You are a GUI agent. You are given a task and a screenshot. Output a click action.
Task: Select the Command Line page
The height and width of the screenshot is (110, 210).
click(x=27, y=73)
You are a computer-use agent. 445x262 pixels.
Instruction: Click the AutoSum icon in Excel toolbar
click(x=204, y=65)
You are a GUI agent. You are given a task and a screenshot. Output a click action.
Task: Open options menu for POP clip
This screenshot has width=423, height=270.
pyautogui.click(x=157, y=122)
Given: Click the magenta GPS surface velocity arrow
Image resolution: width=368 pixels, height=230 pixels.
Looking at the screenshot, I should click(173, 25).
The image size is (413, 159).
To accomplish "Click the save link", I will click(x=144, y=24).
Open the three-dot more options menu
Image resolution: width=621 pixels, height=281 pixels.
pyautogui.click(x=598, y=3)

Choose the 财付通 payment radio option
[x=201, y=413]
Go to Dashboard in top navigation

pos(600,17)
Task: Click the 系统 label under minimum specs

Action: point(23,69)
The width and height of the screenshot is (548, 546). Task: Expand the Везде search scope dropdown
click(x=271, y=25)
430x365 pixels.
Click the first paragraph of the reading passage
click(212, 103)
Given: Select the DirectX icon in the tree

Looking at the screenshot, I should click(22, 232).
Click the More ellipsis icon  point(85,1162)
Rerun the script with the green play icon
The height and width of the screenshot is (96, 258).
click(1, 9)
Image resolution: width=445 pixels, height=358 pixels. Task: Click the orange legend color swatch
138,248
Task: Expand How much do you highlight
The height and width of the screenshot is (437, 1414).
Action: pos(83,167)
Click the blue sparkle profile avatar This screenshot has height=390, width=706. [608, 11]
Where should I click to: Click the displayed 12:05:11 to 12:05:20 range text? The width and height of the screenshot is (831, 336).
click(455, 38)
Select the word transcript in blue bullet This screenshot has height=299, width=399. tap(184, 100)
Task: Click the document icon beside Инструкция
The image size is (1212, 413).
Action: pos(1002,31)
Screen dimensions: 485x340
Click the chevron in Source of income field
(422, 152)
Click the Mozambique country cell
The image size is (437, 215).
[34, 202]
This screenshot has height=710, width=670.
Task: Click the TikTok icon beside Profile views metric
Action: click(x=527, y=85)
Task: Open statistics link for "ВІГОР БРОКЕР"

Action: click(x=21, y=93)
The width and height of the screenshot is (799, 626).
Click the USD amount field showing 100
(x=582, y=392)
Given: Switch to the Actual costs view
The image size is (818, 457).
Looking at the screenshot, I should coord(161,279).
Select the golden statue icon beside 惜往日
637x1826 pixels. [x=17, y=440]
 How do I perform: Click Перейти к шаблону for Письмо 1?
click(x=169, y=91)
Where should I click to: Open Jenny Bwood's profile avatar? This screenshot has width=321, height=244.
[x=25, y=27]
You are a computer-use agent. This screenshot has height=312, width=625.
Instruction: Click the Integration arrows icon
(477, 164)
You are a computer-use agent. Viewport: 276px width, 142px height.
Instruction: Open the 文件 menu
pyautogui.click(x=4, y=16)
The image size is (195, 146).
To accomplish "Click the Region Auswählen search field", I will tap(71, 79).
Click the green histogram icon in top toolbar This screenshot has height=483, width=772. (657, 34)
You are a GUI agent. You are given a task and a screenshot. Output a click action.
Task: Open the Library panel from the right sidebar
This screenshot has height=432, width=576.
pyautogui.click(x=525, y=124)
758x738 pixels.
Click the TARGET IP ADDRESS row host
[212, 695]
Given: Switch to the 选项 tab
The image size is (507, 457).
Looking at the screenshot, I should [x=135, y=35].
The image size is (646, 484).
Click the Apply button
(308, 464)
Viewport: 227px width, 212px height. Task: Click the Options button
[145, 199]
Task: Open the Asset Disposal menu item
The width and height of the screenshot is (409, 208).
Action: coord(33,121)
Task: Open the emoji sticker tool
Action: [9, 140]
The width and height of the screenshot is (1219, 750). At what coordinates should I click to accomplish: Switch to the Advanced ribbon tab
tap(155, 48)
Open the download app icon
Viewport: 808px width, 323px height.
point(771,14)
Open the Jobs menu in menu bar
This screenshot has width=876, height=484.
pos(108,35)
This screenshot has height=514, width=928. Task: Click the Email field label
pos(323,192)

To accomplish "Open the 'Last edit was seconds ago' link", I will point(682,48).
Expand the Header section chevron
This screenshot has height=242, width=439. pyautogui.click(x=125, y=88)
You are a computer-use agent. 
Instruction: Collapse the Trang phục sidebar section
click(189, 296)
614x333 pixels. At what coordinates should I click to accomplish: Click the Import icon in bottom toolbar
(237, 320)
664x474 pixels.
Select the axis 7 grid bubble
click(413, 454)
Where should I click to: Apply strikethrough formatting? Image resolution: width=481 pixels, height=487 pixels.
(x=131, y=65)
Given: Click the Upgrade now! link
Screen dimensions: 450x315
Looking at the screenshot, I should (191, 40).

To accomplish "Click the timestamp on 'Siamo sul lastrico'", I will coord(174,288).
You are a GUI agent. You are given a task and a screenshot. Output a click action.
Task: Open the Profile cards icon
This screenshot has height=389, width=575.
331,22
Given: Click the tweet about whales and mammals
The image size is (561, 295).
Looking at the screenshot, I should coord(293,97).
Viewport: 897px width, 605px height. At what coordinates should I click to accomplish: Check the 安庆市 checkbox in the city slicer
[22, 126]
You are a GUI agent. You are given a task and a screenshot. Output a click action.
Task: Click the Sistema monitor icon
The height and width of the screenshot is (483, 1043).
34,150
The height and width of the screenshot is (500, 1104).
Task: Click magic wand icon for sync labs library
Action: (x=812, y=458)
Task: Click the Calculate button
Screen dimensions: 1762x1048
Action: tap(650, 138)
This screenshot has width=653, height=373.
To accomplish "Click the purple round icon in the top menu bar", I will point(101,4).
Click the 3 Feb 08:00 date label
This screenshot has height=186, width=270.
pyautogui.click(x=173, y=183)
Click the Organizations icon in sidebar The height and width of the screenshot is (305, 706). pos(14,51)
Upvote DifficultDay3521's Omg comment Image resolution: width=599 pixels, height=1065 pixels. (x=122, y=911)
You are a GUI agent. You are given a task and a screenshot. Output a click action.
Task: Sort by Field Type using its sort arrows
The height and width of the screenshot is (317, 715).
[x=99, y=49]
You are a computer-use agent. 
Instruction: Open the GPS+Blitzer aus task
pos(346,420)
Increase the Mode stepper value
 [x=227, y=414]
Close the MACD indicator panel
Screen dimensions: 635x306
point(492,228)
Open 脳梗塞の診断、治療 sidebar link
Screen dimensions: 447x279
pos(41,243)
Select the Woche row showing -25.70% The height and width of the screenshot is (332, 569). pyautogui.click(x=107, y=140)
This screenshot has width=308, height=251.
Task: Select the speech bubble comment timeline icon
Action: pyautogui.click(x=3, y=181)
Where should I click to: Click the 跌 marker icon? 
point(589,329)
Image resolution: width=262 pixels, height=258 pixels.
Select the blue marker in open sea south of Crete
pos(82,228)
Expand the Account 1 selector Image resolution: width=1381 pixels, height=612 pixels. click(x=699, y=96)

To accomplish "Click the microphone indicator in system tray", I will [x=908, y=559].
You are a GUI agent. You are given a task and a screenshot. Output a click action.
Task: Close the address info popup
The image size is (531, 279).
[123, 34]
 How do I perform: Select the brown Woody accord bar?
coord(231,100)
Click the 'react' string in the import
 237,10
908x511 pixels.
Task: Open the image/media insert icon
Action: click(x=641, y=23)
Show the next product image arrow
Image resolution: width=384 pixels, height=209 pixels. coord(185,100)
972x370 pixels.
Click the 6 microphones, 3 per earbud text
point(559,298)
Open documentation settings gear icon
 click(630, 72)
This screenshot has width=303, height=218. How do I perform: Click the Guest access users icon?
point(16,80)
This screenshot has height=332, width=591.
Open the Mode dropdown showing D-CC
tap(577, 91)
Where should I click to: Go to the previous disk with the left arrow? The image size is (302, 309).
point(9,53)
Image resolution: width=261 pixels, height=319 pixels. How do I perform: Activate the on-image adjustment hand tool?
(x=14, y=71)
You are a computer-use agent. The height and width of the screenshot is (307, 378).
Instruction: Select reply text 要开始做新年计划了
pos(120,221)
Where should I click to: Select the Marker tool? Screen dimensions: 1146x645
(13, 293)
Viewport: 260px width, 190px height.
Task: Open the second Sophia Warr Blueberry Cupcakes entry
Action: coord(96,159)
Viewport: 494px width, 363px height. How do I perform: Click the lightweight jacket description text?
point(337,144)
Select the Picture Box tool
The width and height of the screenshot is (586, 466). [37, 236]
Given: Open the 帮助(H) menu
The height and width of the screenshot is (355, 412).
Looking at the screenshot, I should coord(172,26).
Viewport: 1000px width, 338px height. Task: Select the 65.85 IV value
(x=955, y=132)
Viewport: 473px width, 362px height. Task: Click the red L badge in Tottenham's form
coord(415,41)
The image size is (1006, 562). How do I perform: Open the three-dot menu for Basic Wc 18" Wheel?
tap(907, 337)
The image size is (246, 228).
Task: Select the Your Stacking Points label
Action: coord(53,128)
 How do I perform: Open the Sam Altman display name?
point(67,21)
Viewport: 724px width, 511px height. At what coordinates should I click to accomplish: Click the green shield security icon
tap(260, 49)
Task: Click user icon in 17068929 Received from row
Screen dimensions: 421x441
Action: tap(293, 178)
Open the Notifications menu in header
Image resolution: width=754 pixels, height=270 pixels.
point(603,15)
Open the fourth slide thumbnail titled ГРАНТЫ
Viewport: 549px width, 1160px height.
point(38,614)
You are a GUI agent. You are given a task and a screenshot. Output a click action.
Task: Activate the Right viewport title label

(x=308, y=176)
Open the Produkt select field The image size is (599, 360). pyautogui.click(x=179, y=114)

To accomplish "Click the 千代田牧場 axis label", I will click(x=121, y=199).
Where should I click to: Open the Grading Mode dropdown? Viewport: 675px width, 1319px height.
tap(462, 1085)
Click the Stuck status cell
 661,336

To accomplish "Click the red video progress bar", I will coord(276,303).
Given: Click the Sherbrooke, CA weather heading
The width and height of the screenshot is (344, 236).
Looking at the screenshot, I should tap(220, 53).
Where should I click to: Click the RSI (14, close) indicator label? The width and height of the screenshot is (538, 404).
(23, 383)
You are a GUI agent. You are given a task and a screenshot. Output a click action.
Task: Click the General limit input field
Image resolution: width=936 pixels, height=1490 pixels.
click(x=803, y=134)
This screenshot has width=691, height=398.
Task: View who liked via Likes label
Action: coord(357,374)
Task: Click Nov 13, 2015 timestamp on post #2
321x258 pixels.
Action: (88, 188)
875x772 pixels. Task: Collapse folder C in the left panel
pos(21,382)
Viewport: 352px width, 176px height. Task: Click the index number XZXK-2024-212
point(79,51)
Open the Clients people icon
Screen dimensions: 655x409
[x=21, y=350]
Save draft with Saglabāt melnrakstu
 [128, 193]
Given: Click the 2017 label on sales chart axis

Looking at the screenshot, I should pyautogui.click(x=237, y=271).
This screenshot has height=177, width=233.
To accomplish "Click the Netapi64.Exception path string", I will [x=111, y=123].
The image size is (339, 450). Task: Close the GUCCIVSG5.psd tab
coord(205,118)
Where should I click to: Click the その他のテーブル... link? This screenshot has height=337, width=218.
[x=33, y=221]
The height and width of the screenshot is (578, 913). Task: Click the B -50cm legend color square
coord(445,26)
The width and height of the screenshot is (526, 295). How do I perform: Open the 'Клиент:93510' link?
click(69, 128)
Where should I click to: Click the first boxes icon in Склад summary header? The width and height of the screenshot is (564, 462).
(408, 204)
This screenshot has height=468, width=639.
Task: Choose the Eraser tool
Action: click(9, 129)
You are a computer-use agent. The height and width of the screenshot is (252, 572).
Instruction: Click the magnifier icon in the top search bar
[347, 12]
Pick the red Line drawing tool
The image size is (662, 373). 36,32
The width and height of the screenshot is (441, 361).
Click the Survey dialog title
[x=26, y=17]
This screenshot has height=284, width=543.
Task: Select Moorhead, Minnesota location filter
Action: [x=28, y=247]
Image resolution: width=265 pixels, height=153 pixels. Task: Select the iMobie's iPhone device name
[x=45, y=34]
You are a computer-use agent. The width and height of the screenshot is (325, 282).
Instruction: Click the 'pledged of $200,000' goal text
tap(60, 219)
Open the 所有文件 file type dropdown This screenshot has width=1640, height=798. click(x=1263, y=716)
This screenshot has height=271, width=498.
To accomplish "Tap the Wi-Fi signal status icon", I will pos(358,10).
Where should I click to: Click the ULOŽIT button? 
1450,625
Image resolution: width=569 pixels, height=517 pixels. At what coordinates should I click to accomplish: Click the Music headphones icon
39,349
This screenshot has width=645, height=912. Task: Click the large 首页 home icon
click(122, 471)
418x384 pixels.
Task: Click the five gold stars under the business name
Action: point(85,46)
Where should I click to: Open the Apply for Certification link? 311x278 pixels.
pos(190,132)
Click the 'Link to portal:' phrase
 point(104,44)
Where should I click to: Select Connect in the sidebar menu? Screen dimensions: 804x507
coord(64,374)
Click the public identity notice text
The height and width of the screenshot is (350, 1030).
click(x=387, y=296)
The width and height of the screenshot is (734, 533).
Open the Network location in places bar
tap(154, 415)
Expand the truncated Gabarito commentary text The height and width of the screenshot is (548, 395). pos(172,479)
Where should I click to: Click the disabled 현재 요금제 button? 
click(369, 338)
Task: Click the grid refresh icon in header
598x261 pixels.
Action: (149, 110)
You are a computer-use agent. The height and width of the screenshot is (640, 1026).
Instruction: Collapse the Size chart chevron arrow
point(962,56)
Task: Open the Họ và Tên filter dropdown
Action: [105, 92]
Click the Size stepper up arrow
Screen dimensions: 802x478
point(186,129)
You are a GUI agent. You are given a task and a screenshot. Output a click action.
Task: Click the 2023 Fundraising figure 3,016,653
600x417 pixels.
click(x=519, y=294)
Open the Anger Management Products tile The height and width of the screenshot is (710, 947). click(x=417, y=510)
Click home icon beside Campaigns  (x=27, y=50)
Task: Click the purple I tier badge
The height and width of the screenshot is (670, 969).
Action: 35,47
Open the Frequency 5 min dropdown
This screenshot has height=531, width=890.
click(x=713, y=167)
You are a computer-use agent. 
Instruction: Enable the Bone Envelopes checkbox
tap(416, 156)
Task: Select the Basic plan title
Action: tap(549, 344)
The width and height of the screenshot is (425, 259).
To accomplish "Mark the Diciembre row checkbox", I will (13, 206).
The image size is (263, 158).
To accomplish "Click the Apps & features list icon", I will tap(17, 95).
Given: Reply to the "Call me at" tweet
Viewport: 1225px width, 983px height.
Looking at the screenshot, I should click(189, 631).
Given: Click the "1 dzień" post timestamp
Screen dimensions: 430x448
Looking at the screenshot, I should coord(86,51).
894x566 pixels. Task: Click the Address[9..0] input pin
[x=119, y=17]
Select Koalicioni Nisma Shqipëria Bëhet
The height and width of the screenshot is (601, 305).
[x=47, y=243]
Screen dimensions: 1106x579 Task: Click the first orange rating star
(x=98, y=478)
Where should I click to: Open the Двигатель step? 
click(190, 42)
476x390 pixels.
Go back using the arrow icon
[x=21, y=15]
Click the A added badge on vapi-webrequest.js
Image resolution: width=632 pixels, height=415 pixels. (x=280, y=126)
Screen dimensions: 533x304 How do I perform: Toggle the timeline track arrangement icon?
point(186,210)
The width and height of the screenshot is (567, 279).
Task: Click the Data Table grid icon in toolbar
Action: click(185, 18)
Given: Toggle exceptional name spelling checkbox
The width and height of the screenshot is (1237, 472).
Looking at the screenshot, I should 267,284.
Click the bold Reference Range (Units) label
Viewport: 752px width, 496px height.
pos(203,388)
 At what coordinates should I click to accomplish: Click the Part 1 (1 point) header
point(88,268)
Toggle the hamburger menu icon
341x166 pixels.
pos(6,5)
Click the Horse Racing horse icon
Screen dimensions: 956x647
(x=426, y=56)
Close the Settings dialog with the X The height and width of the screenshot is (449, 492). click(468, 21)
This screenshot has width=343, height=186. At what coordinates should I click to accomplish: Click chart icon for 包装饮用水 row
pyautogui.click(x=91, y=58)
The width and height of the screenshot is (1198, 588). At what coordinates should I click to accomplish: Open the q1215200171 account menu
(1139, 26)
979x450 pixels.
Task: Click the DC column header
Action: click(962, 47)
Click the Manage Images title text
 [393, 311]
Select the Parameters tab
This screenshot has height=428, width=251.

* [Problem requirements]: Copy out each line of the material above that holds the word "timestamp".

* [Output]:
To accomplish "Click the timestamp on 'Siamo sul lastrico'", I will coord(174,288).
Task: Click Nov 13, 2015 timestamp on post #2
Given: Click the "1 dzień" post timestamp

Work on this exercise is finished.